Table 2 shows that the MAP and HR in group R were significantly lower than those in group S at the time points of endotracheal intubation, skin incision, thoracotomy, incision closure and extubation, demonstrating that dexmedetomidine combined with remifentanil could inhibit the stress response more effectively than sufentanil for the transthoracic device closure of VSDs in pediatric patients. While the hemodynamic indexes and pain scores of the two groups at 1 h and 4 h after extubation showed no significant difference, the amount of postoperative opioids in group R was significantly less than that in group S, which suggests that dexmedetomidine could provide effective and additional postoperative analgesia. Such results are consistent with the study results of Czaja et al., and it could be concluded that dexmedetomidine could provide certain sedative and analgesic effects and prevent and improve remifentanil hyperalgesia during the postoperative recovery stage [28]. Nguyen et al. concluded that dexmedetomidine’s unique properties made it an ideal sedative for patients undergoing cardiac surgery in a retrospective study because it had no respiratory suppression and had the potential to reduce opioid use and anti-sympathetic effects, which might shorten the duration of extubation and ICU observation [29]. Hashemian et al. showed that continuous intravenous pumping of dexmedetomidine at a rate of 0.5 μg/kg/h did not increase the recovery duration of ICU patients, which was also confirmed by our study [30].
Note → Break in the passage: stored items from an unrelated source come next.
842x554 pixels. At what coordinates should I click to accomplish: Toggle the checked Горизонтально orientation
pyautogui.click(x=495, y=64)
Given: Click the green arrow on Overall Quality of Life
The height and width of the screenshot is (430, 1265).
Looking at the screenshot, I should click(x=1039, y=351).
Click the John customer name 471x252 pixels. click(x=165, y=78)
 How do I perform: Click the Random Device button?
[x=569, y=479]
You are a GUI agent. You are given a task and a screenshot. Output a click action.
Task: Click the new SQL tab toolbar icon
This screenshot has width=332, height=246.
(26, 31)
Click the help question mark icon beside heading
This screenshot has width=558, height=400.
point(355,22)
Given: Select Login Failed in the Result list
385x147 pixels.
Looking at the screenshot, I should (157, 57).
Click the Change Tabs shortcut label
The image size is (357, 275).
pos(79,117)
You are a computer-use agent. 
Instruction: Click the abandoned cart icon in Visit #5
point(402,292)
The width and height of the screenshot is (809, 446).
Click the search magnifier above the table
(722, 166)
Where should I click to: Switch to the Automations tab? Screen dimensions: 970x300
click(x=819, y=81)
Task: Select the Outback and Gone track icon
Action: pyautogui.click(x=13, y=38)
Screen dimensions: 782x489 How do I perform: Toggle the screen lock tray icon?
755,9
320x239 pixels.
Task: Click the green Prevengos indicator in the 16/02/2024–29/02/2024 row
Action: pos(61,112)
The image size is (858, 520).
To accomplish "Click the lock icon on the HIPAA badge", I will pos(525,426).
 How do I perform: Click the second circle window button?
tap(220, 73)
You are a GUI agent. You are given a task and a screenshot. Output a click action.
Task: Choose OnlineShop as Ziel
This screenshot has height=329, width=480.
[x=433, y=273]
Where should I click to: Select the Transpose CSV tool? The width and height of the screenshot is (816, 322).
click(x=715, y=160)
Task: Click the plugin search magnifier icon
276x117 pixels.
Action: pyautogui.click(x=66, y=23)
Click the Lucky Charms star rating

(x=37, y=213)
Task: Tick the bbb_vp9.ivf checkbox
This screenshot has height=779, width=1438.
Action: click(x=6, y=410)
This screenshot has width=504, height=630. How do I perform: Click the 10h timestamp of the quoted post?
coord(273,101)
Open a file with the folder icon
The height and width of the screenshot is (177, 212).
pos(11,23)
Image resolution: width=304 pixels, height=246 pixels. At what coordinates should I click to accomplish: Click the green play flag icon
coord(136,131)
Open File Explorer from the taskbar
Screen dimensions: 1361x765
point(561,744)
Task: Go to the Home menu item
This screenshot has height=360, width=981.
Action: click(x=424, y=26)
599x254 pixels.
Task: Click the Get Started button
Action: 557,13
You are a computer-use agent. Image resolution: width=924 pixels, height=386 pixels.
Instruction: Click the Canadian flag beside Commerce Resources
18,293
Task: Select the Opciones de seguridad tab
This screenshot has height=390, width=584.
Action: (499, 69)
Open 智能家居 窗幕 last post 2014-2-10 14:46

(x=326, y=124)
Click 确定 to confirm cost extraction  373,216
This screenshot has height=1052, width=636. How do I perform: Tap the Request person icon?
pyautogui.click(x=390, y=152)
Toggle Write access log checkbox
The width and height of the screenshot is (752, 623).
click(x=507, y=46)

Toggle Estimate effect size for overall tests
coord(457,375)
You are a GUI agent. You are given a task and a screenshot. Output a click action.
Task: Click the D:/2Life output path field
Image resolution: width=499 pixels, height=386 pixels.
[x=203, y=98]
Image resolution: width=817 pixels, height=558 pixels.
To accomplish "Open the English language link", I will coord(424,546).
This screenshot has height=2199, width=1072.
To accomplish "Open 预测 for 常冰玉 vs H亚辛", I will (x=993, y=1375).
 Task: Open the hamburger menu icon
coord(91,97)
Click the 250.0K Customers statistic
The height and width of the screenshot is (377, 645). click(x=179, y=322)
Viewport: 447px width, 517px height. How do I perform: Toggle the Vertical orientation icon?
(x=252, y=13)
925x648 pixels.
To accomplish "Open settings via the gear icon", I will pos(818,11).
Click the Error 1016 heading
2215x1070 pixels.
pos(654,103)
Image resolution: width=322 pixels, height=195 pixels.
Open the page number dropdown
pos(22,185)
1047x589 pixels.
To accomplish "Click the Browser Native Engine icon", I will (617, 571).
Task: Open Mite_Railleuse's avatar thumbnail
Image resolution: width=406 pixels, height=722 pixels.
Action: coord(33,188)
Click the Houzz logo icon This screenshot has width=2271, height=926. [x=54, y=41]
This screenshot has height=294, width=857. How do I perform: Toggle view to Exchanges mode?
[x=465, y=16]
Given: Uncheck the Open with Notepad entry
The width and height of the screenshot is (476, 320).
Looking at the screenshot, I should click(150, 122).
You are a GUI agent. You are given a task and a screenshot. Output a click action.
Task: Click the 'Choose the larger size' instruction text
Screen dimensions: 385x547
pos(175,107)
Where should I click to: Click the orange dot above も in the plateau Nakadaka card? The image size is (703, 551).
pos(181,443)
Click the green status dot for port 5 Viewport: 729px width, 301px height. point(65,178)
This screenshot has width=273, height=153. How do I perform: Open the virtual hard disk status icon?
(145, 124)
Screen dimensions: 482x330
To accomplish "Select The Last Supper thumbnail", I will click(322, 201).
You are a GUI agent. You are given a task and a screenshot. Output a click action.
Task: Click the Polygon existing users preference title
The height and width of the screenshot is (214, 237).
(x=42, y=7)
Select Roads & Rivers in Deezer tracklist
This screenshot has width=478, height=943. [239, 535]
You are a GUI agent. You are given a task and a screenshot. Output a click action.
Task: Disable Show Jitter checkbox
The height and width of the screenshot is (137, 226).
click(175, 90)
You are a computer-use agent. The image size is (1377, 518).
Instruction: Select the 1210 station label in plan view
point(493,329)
There were some limitations in this study. This was not a prospective randomized controlled study but a retrospective study. The selection of cases might have a certain bias, which would also affect the statistical efficiency of this study. This was a limitation that could not be controlled by the retrospective study. In addition, subjectivity or empiricism in the treatment of children could not be ruled out and needs to be further evaluated by future prospective studies. However, we still believe that the results of this article have some clinical significance. Second, the sample size of this study was relatively small, and it was a single-center study, so the conclusion might be one-sided to some extent. Therefore, we look forward to completing multicenter, larger-sample studies in the future to confirm the reliability of our conclusions.